Panettone: come riconoscere quando è davvero buono?

Panettone, che delizia! Ma come riconoscere quello di buona qualità? Ecco i consigli adatti!

Panettone, che delizia! Ma... come riconoscere quello che è davvero di qualità, tra tanti prodotti che lasciano a desiderare? Il primo indizio è l'etichetta. Per legge, può essere chiamato panettone solo il dolce a fermentazione naturale con almeno il 16% di burro, il 4% di tuorlo d’uovo e il 20% di uvetta e canditi, oltre a farina di frumento e zucchero.
La Camera di Commercio di Milano ha  promosso il marchio “Panettone  Tipico della Tradizione Artigiana Milanese”, in collaborazione con il Comitato dei Maestri Pasticceri Milanesi. Ecco quali caratteristiche deve rispettare.

Se artigianale, deve essere venduto entro trenta giorni dalla data di produzione (cioè la data al termine della fase di raffreddamento), perché il panettone va mangiato freschissimo, a tre o quattro giorni dalla preparazione e non oltre i venti.

Bisogna poi controllarne alcune qualità.

L'aspetto: l'alveolatura della pasta dev'essere uniforme e di piccole dimensioni, con una presenza omogenea di canditi e uvette. La pasta e la crosta esterna devono aderire l'un l'altra, senza presentare bolle o grumi. Il taglio in cima al panettone dev'essere ben marcato.

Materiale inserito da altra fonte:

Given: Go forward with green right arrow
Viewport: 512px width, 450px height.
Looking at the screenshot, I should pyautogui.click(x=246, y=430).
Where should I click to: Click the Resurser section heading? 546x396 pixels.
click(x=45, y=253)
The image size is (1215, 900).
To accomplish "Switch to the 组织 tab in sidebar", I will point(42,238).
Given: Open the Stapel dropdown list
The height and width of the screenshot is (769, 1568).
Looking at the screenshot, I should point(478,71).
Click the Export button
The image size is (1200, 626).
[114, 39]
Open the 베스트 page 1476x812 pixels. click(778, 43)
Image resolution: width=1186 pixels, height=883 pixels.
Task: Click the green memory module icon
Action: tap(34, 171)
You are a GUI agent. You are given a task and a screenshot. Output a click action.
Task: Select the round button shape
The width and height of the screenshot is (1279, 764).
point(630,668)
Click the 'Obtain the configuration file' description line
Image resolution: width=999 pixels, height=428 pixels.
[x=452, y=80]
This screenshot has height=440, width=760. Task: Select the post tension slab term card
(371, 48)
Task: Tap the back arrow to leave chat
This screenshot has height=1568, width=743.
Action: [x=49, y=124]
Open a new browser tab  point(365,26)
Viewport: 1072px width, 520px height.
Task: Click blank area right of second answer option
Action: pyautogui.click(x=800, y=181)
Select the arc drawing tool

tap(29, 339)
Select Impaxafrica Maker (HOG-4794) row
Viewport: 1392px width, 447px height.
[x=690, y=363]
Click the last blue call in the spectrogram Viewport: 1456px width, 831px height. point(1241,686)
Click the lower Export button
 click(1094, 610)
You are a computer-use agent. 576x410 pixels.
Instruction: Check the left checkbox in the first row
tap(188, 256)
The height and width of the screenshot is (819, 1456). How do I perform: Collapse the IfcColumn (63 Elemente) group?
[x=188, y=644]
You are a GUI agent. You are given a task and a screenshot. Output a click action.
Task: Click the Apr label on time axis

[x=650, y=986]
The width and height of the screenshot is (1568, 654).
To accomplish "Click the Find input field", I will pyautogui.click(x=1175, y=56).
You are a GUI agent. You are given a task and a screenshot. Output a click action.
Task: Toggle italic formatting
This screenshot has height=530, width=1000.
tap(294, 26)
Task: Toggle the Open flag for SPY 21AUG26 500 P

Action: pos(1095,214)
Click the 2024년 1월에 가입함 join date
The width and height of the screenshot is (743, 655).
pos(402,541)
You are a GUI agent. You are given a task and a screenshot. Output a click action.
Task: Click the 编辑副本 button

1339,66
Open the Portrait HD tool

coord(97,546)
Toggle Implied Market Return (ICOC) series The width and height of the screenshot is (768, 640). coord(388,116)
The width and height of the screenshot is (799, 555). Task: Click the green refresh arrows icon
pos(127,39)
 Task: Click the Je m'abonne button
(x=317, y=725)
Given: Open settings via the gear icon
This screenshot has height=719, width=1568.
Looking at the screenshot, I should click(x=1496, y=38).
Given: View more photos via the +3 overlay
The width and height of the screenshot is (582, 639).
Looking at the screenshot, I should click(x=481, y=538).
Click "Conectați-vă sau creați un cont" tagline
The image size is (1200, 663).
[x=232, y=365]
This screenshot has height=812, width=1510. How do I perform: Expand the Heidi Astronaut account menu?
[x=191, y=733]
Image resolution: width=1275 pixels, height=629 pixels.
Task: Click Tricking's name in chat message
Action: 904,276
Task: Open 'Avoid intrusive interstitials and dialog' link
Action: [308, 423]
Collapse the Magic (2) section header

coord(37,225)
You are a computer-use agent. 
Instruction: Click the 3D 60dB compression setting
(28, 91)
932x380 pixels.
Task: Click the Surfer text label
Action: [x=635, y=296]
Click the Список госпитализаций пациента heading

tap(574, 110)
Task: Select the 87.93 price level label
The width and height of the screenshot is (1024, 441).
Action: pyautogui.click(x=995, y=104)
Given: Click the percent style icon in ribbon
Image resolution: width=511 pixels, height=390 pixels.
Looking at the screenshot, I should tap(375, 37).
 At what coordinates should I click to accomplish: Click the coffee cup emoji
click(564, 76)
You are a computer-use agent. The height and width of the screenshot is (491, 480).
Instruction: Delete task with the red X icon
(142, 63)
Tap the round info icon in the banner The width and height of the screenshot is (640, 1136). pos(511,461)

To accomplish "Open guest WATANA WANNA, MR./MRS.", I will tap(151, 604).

Il colore: la pasta dev'essere di un bel giallo vibrante, la crosta dorata e senza bruciature. Assenza di bruciature anche nel taglio in cima al dolce.

L'odore: intenso e gradevole, mai pungente, segno che sono stati usati aromi artificiali.

Il sapore: né troppo dolce,né con retrogusto amaro.

La consistenza: la pasta deve venir via a fiocchi, il panettone deve esser soffice e non troppo pastoso o gommoso.